The whole structure of work and how it happens has been reinvented over the past several decades, in drastic ways and with far-reaching consequences. Lately, companies in the United States have been pulling jobs back from overseas and positions once offshored are returning, if not by the millions, at least by the thousands. The marketplace has spoken, and people want more than just the cheapest product or service made by the cheapest labor, somewhere in the world. Outside the country, business rules got bent, broken, and disregarded — and companies made billions.
One of the ways people and companies have altered the rules of the online marketplace is by embracing the practice of crowdsourcing creativity, often with questionable results.

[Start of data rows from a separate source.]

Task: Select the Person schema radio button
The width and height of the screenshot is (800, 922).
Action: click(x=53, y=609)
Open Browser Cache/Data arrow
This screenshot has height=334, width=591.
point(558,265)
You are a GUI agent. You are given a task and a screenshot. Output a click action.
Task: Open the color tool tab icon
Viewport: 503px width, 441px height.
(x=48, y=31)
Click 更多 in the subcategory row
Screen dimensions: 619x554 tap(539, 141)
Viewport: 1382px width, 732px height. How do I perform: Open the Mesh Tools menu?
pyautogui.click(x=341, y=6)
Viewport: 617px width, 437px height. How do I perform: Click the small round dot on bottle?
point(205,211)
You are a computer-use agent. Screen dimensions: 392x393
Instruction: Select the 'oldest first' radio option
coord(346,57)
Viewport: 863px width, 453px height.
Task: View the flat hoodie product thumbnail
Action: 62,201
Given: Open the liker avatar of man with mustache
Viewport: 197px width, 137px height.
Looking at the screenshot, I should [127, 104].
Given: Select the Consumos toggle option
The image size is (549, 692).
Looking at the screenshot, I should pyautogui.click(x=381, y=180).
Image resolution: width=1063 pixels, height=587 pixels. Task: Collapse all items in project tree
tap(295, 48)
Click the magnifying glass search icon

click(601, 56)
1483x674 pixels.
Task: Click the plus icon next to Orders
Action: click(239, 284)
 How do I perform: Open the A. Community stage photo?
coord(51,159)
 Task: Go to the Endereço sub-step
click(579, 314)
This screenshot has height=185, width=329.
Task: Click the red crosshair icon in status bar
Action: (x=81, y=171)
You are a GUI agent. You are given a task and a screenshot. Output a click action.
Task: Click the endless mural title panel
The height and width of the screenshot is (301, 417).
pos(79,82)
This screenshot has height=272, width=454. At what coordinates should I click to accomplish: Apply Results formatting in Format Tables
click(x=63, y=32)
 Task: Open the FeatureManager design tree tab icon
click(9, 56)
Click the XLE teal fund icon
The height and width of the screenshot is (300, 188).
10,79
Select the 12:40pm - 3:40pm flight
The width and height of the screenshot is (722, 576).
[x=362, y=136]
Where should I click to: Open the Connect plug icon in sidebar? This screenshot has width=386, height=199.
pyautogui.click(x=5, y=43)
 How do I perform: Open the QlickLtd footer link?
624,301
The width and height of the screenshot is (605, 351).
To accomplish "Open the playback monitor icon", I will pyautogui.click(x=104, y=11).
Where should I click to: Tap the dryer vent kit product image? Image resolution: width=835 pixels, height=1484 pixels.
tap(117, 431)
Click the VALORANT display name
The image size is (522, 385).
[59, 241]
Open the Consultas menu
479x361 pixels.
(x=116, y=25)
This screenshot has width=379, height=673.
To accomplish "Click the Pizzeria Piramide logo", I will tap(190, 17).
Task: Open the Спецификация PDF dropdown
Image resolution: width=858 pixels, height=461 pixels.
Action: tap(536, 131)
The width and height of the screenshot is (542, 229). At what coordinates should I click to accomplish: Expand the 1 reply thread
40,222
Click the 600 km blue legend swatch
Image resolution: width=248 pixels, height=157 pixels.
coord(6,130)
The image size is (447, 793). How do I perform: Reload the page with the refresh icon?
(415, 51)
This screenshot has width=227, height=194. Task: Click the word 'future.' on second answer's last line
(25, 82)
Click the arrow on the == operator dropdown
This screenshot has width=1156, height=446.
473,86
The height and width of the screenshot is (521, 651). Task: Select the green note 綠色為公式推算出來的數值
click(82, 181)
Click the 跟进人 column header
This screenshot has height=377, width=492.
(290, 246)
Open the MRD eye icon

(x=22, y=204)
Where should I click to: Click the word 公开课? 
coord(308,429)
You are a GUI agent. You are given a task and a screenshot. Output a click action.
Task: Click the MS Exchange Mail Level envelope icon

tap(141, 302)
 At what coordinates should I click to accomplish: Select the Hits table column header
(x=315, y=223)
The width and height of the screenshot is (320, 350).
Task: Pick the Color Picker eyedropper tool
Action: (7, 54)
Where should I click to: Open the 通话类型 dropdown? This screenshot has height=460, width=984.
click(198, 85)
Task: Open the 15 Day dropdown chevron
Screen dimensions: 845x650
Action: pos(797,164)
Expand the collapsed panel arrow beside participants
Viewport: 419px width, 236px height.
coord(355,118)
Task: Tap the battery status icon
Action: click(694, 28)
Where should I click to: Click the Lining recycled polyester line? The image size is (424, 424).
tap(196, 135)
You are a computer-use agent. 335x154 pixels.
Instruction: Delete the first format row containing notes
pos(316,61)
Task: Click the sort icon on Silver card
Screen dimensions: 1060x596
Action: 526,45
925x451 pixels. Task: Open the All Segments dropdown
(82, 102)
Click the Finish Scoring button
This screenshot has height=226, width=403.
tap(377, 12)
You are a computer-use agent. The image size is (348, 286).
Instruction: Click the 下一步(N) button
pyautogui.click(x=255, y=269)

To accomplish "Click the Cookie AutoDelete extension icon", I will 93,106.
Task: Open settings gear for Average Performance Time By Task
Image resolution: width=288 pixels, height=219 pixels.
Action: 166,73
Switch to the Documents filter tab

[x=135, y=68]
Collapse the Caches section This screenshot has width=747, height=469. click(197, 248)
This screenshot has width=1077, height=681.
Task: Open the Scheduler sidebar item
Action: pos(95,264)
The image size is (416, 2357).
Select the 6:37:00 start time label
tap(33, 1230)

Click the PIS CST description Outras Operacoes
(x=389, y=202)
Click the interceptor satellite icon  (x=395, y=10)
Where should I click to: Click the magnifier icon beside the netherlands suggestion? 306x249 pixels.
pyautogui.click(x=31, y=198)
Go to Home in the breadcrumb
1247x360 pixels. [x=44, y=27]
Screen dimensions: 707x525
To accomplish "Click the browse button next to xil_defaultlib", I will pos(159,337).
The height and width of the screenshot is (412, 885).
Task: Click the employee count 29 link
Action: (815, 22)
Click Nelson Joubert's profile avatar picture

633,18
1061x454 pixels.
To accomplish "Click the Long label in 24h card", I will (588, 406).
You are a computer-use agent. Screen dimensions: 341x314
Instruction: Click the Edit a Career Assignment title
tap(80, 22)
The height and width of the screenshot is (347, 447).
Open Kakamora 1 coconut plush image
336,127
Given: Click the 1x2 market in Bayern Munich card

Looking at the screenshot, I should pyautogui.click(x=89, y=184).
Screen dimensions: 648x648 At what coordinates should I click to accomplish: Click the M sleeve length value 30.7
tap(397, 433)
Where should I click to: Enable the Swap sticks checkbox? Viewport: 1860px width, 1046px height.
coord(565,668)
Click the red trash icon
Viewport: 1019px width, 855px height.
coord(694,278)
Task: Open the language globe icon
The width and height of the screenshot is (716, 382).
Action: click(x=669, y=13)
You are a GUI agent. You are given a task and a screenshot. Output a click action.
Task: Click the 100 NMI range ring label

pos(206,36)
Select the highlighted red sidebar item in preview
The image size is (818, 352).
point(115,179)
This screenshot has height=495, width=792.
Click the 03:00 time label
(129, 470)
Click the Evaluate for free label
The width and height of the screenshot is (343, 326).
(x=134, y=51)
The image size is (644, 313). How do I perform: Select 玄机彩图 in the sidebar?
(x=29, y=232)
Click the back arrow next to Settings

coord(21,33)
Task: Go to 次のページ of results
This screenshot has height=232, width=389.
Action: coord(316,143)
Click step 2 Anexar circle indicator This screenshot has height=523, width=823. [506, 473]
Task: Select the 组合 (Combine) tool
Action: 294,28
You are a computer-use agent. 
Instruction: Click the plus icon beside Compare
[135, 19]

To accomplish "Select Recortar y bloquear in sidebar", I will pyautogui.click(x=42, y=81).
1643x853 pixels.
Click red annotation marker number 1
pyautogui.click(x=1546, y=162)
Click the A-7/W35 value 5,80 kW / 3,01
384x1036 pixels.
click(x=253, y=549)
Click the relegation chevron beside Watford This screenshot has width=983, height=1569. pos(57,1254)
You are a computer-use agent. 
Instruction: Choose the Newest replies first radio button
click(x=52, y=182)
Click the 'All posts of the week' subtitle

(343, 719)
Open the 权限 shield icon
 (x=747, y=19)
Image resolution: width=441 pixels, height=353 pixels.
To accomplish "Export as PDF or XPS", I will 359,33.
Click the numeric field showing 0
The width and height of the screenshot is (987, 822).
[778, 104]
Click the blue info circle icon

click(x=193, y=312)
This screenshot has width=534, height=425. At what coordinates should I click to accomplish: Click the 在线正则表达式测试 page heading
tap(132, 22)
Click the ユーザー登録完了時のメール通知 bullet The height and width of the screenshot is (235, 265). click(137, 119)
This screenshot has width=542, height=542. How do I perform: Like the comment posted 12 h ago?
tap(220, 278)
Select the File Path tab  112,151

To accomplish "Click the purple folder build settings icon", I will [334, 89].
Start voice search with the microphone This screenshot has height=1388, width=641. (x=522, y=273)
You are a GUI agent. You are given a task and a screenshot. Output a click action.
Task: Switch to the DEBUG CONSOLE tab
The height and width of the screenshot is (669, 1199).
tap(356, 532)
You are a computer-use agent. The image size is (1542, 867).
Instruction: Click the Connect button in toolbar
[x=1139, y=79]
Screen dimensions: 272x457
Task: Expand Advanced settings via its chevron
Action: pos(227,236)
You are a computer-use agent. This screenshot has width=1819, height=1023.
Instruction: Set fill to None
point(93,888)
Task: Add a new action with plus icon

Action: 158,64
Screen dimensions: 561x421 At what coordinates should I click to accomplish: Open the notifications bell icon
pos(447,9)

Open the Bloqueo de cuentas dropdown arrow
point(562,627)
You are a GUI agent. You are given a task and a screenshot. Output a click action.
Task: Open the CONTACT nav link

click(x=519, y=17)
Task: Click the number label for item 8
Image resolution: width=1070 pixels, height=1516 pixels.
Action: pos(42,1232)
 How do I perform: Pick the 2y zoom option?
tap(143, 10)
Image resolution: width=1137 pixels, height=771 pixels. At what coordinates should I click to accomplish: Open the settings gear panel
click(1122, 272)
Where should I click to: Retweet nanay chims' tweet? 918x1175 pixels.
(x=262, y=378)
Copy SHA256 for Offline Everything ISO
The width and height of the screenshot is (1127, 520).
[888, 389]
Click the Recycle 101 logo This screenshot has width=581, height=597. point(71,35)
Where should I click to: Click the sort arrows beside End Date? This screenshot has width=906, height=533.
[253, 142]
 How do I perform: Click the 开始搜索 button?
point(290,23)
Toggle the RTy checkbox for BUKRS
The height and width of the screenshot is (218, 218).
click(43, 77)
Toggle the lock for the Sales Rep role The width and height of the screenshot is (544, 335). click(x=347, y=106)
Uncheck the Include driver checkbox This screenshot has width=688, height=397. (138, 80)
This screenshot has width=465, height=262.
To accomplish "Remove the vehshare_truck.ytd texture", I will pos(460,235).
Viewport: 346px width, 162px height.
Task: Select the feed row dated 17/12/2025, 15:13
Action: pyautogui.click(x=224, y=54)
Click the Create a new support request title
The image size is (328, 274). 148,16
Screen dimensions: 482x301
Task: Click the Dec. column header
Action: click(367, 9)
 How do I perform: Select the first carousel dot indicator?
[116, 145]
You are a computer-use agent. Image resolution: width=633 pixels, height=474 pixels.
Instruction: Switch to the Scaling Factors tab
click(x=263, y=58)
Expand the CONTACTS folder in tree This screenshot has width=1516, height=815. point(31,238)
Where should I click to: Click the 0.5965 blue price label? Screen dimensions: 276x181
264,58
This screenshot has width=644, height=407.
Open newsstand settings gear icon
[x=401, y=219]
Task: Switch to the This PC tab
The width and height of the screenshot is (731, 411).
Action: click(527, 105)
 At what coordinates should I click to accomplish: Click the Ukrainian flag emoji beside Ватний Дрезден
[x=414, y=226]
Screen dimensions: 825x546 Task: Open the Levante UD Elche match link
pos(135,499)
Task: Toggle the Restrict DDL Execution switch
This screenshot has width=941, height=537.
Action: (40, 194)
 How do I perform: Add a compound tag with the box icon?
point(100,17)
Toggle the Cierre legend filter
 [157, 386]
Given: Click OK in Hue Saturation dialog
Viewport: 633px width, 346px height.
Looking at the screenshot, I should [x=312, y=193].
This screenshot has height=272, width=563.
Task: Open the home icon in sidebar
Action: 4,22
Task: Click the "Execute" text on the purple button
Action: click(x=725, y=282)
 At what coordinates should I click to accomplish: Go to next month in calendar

Crowdsourcing creative products to motivate commerce isn’t a new idea, but the invention of new tools which accelerated how commerce happens online and the current state of the economy has made the practice of crowdsourcing commonplace, and has altered entire industries, in the same way that off-shoring jobs has.
In the creative realm — graphic design, content creation, or any number of fields where art and commerce intersect — crowdsourcing has been used to get a low-cost product by pitting creatives against each other. A smart business practice for the digital age — or is it?
The truth comes down to this: crowds don’t create copy for ads, logos, websites or even blog posts — individuals do. At most, teams do. But crowds, not so much.
Smartly conceived, fully researched creative offerings just don’t translate to the “cheaper is better” model some businesses have come to favor in the digital marketplace. Sure, many people will go with what will cost them the smallest amount, get a “good enough” product and only fully understand the consequences later.
Real expertise in a creative field takes years of work to achieve higher level of mastery. A crowdsourced (flat world) marketplace seems to be a way for young designers or creative thinkers of every discipline to compete against seasoned professionals, but if they do so at bargain basement prices, they are just spinning their wheels in the present and undercutting their future.
In both offline and online commerce, people search for the best deal. But here’s the thing, when one is in the market for a well-designed new business website, built to last a minimum of five to seven years, does someone honestly want to hire the lowest bidder. Would you drive a car assembled by the lowest-bidding automobile manufacturer?
There are of course ways crowdsourcing makes sense. Crowdsourcing sites providing useful information such as where to locate the lowest gas prices, or crowdfunding sites that attract sponsors for specific projects, have gained popularity because they engage people in the process, smartly use web connectivity, and do it in a helpful or transparent way.
With Wikipedia, multiple contributors have helped to create a worldwide online encyclopedia. Contributors perform updates and corrections on their own time. The information can easily be altered, which works for and against this ongoing crowdsourced experiment in knowledge transmission.
As far as the creative side of commerce goes, human artistic skill, knowledge and insight take decades to develop and American business owners would do well to consider the lessons everyone has already learned (or should have learned) about the system-wide destruction created by outsourcing jobs and projects to the workers willing to do it for the lowest price point, instead of the most qualified.
The crowd may have its own brand of wisdom, but building a website by a committee isn’t a wise thing to do.